Eurozone stock markets pushed higher yesterday after Greek lawmakers adopted further austerity measures, while falling commodity prices tripped up London.
Investors greeted Greece’s parliament voting for a controversial package of pension cuts and tax hikes, essential conditions for the country to get its next dose of bailout loans and avoid a new crisis.
“European stocks were mostly firmer yesterday, though a reversal in commodity prices erased much of the early gains,” said market analyst Jasper Lawler at CMC Markets UK.
London’s FTSE 100 was down 0.2% at 6,114.81 points, Frankfurt’s DAX 30 was up 1.1% at 9,980.49 points, Paris’ CAC 40 was up 0.5% at 4,322.81 points, the EURO STOXX 50 was up 0.5% at 2,952.17 points, at close.
“Free-falling iron ore and copper prices are a serious headwind to FTSE 100 mining stocks,” said Lawler.
Miner Anglo American tumbled 13.8%, Glencore slumped 9.0%, Rio Tinto shed 7.9% and BHP Billiton fell 6.1% as iron ore prices slumped around 9% and copper shed 2%.
Meanwhile, Frankfurt rose sharply after data showed German industrial orders, a key measure of demand, rebounded 1.9% in March on the back of stronger than expected foreign demand.

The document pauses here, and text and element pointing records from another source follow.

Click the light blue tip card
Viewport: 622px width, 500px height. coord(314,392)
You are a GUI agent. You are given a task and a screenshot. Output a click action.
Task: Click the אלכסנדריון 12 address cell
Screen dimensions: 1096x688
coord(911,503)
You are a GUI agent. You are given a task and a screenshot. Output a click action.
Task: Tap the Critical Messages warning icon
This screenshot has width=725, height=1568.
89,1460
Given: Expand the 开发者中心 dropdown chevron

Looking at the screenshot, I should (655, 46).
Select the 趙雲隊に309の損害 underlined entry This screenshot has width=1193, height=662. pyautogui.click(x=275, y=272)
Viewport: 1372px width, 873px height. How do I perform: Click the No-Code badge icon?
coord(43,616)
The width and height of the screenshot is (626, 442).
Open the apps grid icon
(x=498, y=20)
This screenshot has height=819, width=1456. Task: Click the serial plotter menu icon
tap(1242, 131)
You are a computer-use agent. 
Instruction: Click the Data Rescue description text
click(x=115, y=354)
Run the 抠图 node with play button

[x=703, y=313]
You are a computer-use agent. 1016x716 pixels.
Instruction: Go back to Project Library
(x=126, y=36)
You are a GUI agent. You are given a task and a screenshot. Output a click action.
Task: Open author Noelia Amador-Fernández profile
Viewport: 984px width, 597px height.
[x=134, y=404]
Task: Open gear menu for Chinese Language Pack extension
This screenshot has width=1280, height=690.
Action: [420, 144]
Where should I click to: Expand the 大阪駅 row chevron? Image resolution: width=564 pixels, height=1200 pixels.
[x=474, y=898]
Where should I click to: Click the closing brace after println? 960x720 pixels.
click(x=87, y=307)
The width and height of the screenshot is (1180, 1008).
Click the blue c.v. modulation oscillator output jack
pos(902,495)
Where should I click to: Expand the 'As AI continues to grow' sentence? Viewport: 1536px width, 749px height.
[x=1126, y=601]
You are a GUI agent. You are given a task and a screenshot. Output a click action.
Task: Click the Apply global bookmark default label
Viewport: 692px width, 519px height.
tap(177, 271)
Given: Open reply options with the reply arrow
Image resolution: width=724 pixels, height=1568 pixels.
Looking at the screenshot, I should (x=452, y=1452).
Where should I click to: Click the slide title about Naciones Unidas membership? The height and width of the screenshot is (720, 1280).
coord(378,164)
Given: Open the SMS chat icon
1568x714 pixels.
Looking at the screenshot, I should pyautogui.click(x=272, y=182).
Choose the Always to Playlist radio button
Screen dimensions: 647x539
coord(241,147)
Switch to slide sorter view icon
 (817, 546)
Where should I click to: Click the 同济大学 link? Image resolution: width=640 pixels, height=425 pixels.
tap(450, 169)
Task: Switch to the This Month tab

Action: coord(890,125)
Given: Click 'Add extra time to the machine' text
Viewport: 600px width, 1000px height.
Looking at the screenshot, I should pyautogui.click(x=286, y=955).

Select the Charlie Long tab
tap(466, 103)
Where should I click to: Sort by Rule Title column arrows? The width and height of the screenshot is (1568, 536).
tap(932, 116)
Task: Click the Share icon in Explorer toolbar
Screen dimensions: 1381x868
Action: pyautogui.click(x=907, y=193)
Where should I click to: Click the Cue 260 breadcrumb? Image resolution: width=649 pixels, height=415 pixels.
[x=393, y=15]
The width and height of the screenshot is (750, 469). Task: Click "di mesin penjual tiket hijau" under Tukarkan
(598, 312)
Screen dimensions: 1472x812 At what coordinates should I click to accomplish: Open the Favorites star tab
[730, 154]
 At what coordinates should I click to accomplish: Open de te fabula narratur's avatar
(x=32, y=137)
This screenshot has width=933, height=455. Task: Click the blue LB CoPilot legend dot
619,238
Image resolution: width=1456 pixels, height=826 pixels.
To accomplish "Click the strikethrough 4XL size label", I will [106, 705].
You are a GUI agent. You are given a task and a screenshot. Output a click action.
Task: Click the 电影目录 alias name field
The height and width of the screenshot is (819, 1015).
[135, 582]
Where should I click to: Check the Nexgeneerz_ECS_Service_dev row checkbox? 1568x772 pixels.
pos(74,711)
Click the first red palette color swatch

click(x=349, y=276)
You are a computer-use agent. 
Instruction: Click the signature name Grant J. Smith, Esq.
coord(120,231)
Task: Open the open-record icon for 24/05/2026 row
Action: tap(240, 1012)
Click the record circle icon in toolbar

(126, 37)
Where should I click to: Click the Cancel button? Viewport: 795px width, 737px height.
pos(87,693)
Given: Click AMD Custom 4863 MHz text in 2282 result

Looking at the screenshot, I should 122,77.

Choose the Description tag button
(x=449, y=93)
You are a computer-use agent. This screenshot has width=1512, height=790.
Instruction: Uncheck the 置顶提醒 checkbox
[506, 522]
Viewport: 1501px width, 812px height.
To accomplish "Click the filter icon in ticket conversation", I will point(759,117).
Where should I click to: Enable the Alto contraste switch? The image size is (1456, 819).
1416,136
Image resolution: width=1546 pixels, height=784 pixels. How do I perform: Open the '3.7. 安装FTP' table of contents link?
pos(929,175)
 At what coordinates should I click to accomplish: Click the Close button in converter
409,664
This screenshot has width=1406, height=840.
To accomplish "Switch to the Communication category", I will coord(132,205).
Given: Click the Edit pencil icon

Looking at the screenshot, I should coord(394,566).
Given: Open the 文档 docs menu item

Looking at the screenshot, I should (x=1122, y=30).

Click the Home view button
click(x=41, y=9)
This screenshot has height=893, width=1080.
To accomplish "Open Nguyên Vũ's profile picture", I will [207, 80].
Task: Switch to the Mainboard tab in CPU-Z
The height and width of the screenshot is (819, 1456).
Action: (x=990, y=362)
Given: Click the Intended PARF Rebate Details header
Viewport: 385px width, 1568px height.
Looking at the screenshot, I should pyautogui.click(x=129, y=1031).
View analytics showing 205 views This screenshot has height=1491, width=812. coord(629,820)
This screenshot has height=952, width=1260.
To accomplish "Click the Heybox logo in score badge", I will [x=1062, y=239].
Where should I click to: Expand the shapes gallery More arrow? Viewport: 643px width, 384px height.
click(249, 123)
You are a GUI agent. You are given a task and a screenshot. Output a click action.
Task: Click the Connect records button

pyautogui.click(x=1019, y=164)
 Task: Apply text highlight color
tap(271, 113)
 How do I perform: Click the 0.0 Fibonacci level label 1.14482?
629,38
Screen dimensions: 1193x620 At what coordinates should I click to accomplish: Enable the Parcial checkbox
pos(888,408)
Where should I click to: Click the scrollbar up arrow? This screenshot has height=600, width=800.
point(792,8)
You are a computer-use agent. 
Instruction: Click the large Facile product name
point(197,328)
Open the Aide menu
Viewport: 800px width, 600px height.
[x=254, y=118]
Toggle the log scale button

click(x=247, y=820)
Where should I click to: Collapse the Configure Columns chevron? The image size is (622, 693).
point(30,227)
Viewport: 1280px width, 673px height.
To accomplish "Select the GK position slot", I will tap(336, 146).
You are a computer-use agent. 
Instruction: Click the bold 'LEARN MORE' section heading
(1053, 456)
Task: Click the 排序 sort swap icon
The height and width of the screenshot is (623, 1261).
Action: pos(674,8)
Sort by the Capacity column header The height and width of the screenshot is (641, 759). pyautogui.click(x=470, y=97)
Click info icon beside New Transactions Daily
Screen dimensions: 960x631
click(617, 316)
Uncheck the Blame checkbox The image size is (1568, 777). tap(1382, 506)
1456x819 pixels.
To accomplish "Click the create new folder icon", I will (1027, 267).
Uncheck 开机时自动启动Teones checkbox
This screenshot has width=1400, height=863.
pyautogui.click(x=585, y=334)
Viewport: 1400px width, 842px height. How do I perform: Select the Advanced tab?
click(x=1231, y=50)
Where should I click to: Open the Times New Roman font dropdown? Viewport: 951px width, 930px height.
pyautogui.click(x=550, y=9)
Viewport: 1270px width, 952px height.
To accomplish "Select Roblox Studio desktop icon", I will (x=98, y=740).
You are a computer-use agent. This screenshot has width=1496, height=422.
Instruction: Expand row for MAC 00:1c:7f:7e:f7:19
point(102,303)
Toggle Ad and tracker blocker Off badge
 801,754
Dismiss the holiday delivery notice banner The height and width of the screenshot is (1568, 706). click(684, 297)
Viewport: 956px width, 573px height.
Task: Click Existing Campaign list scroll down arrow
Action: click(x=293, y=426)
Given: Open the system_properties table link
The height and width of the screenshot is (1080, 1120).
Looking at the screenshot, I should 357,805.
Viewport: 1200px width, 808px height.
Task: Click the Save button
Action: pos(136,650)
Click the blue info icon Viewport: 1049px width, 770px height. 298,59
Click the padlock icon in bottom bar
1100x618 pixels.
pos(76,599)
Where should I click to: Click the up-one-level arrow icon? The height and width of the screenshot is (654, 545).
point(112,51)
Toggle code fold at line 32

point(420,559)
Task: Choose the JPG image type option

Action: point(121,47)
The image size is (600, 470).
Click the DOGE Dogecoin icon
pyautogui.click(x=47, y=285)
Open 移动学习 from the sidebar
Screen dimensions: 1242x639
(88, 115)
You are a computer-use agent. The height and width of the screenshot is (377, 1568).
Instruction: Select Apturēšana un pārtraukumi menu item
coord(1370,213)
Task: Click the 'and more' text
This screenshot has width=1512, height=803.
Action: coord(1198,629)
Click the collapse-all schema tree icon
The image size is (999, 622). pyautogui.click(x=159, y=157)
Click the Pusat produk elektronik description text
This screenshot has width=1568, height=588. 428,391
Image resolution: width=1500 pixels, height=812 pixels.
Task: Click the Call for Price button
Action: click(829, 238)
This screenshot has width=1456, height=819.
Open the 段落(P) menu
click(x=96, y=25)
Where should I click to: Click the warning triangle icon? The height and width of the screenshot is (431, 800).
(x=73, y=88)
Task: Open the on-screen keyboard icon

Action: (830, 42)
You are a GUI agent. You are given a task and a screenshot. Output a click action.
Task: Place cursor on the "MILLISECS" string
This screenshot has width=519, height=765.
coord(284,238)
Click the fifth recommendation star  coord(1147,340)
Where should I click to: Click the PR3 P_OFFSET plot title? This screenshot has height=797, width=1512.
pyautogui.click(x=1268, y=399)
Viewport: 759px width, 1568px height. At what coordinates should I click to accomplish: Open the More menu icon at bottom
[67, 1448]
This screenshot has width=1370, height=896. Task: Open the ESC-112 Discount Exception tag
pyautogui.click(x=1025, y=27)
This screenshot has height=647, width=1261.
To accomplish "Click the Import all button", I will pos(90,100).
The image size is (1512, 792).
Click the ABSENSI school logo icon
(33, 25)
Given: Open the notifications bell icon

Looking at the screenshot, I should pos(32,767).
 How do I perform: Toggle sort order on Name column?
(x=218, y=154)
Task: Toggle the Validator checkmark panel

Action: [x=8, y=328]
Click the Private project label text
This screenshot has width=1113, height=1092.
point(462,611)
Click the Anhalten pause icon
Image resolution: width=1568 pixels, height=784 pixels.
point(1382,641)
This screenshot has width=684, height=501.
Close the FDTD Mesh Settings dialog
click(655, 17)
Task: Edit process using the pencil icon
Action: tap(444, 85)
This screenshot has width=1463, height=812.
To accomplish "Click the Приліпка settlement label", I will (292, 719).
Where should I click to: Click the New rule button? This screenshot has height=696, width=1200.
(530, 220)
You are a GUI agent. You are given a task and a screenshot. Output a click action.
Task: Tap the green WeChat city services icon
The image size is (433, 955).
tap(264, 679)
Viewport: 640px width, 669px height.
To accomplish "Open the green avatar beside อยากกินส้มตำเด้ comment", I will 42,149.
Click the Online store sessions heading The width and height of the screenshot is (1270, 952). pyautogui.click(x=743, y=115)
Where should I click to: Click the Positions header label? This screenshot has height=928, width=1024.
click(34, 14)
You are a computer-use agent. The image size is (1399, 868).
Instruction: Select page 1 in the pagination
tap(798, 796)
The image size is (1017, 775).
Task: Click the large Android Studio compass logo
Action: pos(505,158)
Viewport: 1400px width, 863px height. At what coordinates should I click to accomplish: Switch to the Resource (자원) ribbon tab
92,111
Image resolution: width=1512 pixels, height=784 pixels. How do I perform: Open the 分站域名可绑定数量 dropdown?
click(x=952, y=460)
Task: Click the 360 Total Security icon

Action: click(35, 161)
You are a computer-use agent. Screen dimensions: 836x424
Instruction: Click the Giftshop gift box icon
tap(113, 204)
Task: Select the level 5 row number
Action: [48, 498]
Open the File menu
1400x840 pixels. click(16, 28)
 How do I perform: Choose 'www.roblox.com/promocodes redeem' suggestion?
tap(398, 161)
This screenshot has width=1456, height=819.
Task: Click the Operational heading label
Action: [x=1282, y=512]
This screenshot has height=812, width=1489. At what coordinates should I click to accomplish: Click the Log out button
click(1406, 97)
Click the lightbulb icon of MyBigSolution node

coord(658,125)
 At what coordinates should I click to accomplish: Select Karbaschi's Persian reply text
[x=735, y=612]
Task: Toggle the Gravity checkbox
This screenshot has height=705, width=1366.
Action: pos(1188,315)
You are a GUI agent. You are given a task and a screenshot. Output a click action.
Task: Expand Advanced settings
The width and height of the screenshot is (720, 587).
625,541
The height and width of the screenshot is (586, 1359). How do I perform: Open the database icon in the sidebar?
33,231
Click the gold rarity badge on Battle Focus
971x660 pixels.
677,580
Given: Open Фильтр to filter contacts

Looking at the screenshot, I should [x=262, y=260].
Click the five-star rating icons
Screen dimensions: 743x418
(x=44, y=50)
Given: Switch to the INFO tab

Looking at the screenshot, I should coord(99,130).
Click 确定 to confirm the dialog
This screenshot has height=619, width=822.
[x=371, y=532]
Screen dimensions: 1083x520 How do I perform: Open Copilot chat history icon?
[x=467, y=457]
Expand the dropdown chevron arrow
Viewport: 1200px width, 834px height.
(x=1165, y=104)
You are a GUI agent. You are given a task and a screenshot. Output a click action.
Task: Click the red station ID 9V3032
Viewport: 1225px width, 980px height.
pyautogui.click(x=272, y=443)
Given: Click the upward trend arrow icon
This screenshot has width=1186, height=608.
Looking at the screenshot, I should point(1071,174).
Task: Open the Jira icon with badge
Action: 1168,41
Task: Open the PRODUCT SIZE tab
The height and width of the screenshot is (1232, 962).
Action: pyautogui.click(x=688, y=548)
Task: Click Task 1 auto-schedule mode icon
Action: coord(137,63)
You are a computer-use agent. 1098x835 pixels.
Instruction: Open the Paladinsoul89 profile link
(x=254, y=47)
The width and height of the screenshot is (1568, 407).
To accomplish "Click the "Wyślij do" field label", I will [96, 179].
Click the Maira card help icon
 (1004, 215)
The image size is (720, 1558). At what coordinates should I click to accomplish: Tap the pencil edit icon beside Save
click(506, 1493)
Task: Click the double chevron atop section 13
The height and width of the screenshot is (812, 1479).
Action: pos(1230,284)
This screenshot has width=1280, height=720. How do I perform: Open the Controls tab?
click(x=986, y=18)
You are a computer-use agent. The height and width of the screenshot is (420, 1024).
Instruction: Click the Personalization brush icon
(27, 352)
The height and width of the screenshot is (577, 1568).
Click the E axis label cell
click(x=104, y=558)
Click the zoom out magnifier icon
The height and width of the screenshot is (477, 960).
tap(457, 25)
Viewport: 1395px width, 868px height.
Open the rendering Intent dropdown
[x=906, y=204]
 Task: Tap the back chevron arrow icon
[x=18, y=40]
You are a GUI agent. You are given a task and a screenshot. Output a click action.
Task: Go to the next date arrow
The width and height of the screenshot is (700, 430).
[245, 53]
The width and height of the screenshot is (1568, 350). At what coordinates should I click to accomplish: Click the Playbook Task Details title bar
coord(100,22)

ING’s Carsten Brzeski noted that “even if monthly new orders data is too volatile to be a really reliable indicator of what is going on in the industry, today’s numbers give some hope that the stagnation since last summer is gradually fading away”.
Meanwhile, hopes rose for Greece to receive much-needed debt relief after Eurogroup head Jeroen Dijsselbloem said he wants a deal agreed on May 24.
Athens’ main stocks index closed up 0.74%.
“There is quite some relief where Greece is concerned,” said trader Markus Huber at City of London Markets.
Wall Street opened moderately higher on Monday with the Dow adding 0.2%.
Elsewhere, initially oil prices jumped after Canadian producers cut back output as huge wildfires spread in Alberta, but had turned back down in afternoon trading.
Crude market dealers were keeping watch also on Saudi Arabia, which at the weekend sacked its long-serving oil minister in a major government overhaul.